Effizienz des Schutzes quantifiziert das Verhältnis zwischen dem erzielten Sicherheitsniveau oder der Erfolgsrate bei der Abwehr von Bedrohungen und dem dafür aufgewendeten Aufwand, sei dieser monetär, personell oder in Form von Systemlatenz. Eine hohe Effizienz liegt vor, wenn maximale Sicherheit mit minimalen operationellen Kosten und geringstmöglichen Beeinträchtigungen der Systemfunktionalität erreicht wird.
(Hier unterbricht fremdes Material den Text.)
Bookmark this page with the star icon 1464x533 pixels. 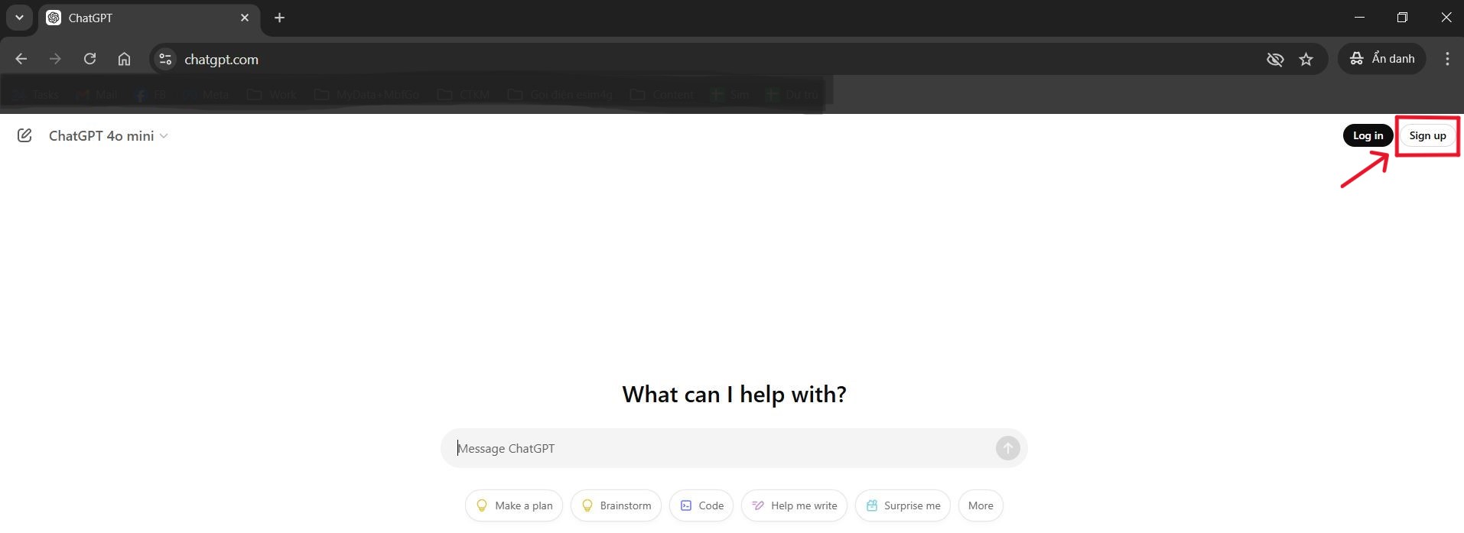tap(1306, 59)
Die Bewertung dieser Effizienz ist ein Kennwert für die Güte der Sicherheitsarchitektur.
Ressourcennutzung
Die Optimierung der Effizienz erfordert eine präzise Allokation von Sicherheitsressourcen, sodass Abwehrmaßnahmen dort konzentriert werden, wo das Risiko und der potenzielle Schaden am größten sind, was eine genaue Risikobewertung voraussetzt.
Fehlalarm
Ein wichtiger Faktor zur Bestimmung der Effizienz ist die Rate der Fehlalarme oder False Positives, da eine zu aggressive Schutzmaßnahme die normale Systemfunktionalität stören und somit die Verfügbarkeit negativ beeinflussen kann.
Etymologie
Die Bezeichnung setzt sich aus ‚Effizienz‘, der Maßgröße für die Wirksamkeit im Verhältnis zum Einsatz, und ‚Schutz‘, der Summe der angewandten Sicherheitsmaßnahmen, zusammen.